RECORDS FOR PROCESSING section start

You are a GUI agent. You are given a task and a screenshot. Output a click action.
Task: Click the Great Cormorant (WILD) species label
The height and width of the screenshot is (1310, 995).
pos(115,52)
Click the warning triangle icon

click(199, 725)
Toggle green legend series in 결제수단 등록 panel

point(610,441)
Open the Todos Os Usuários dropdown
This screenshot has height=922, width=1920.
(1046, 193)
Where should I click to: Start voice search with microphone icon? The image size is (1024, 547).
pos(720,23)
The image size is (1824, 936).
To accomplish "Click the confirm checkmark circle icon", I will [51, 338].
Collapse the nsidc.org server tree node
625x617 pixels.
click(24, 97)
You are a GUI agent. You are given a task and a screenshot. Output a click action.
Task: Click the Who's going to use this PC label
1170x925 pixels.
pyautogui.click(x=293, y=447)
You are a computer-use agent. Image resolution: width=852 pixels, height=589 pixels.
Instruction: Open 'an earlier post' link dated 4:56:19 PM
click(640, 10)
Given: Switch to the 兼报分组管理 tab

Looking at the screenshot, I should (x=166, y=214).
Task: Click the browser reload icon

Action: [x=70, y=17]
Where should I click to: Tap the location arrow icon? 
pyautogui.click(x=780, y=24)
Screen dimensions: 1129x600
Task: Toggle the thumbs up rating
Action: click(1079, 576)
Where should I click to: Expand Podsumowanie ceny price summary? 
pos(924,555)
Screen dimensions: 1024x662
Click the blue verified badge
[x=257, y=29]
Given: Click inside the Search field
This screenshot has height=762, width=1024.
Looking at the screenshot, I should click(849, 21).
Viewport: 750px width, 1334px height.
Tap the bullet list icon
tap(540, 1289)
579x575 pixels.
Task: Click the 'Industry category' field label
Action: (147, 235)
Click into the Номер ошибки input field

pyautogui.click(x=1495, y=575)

RECORDS FOR PROCESSING section end

- WORK ORDER:
From the records above, transcribe without alteration every line from the one with "Task: Click the browser reload icon" to the one with "Viewport: 750px width, 1334px height.", inclusive.

- PROBLEM SOLUTION:
Task: Click the browser reload icon

Action: [x=70, y=17]
Where should I click to: Tap the location arrow icon? 
pyautogui.click(x=780, y=24)
Screen dimensions: 1129x600
Task: Toggle the thumbs up rating
Action: click(1079, 576)
Where should I click to: Expand Podsumowanie ceny price summary? 
pos(924,555)
Screen dimensions: 1024x662
Click the blue verified badge
[x=257, y=29]
Given: Click inside the Search field
This screenshot has height=762, width=1024.
Looking at the screenshot, I should click(849, 21).
Viewport: 750px width, 1334px height.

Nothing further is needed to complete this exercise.